The answer is not to scan prints, but to either use a film scanner or to have your film scanned by some of the excellent scanning services that are available. Despite advances in digital camera technology, film remains an excellent medium for the capture and storage of picture information. It doesn’t matter whether the film is colour or monochrome, negative or slide.

A high-resolution film scanner will extract an enormous amount of information from the film and turn it into digital format.

A print is a copy of an image on film. In the analogue world, every time you make a copy you lose information. In the case of a print from a negative, it’s possible to lose over half the picture information – bright and detailed clouds burn out to patches of white, shadow detail is reduced to a dark pool of black and sharp edges are softened. If the colour balance isn’t right because the chemicals haven’t been topped up correctly, you lose colour information.

So why bother making a print?
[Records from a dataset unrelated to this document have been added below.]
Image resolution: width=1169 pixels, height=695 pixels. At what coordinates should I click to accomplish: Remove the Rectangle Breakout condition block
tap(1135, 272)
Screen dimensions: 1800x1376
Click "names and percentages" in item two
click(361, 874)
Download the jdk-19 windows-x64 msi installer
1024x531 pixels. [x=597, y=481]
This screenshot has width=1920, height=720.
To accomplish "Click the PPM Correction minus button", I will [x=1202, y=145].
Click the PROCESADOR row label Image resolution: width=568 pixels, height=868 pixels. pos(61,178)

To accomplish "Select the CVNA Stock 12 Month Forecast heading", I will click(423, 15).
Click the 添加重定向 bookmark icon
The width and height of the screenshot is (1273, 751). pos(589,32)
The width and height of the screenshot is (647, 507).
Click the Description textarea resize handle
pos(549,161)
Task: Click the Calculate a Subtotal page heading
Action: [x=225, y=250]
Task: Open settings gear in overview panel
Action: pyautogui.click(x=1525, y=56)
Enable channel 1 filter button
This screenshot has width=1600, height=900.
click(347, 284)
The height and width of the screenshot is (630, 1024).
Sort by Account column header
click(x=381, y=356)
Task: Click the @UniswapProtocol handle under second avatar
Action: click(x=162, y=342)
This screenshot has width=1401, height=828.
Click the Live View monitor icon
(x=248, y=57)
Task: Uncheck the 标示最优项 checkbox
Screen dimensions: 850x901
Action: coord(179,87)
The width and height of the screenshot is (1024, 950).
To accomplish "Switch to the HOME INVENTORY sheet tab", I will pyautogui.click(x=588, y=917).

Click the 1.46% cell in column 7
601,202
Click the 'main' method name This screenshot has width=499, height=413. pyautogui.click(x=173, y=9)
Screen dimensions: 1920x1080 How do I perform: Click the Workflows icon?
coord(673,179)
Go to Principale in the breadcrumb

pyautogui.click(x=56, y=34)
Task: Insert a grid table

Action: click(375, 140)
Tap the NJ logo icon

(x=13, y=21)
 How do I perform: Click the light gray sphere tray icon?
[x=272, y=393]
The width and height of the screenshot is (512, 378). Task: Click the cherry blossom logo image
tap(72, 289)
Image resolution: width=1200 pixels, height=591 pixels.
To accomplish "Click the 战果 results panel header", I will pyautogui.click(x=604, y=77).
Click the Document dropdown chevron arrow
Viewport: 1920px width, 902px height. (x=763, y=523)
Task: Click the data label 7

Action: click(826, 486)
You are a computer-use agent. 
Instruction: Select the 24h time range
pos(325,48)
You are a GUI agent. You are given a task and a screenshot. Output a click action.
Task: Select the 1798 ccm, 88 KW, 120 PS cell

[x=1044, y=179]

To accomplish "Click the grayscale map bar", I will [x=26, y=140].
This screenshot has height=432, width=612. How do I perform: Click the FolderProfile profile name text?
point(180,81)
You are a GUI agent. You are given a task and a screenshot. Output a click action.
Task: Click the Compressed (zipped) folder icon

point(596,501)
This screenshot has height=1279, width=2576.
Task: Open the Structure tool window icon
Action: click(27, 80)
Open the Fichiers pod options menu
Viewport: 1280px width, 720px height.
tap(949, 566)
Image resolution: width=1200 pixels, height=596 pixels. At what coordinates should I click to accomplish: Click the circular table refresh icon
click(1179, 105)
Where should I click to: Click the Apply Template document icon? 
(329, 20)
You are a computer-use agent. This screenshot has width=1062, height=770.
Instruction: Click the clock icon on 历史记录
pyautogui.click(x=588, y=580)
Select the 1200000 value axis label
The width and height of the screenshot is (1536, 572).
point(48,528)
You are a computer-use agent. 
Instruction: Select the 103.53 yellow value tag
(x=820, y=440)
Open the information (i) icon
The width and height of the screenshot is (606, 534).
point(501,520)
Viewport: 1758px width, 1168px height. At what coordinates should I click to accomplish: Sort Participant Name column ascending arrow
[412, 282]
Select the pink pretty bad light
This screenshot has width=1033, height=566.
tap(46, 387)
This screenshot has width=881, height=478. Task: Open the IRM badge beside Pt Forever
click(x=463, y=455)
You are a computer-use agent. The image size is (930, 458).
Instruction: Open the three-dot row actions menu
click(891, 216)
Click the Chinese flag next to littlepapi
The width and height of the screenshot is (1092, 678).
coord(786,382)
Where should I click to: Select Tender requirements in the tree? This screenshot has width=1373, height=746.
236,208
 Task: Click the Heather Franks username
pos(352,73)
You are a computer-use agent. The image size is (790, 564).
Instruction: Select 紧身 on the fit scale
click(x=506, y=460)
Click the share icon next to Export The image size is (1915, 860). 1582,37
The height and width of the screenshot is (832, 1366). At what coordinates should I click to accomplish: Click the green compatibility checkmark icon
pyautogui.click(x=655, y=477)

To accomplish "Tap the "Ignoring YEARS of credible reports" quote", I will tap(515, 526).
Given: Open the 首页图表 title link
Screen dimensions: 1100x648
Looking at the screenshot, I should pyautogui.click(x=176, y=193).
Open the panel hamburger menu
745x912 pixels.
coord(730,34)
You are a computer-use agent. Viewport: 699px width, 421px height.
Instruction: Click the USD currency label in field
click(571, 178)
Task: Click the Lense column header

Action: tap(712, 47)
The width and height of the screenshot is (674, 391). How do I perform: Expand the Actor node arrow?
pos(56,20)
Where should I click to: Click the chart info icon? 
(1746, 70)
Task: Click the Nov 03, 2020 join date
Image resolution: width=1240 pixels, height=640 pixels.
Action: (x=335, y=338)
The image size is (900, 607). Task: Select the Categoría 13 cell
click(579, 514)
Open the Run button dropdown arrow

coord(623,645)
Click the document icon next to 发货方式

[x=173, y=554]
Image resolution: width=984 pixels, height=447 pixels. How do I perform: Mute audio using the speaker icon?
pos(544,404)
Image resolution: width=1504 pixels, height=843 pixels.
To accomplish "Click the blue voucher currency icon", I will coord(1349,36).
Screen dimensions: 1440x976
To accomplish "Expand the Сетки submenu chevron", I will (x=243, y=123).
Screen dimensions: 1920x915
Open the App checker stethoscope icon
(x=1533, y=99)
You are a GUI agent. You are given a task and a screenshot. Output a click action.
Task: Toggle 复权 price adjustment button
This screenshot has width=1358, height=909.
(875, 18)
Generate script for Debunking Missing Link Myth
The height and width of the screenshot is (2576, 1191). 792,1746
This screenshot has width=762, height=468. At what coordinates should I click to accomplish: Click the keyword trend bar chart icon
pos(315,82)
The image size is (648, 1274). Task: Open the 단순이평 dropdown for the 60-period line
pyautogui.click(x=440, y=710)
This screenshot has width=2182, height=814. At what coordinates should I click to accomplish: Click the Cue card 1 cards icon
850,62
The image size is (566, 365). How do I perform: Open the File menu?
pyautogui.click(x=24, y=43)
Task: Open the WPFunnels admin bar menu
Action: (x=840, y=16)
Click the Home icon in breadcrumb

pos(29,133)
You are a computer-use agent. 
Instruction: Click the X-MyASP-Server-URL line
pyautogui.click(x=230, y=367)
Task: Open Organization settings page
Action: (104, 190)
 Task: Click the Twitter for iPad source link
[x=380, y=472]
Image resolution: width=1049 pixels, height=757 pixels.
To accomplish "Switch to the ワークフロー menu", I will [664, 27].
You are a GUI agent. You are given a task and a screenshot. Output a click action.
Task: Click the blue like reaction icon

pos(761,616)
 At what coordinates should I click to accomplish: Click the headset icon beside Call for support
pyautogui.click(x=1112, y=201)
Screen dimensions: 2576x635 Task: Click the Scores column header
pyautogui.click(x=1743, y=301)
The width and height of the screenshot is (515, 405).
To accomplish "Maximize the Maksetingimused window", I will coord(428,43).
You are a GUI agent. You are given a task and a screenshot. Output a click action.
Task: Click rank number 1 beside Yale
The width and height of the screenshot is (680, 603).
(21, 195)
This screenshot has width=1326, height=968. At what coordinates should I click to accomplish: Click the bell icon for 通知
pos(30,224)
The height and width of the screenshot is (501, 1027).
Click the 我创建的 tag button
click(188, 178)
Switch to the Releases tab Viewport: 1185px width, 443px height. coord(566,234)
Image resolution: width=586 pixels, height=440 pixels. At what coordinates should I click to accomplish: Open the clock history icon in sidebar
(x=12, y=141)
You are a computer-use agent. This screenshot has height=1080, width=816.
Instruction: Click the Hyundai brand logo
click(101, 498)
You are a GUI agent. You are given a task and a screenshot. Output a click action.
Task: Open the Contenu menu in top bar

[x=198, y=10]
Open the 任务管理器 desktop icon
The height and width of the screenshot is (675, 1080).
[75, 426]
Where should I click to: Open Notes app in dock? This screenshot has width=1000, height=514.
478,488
Well, a print contains more than enough picture information for our eyes to extract and we tend not to notice the lost information. We may not realise that it’s a bad copy of a negative or slide – after all, the film is too small for our eyes to read and you’re unlikely to be able to make sense of a negative.

The problem starts when, often using a low-cost flatbed scanner, we make a copy of what is already a rather ropy copy.

The best way to see the difference is to compare an image scanned from a print on a flatbed with one scanned from film. The answer is clear – always try to scan from film!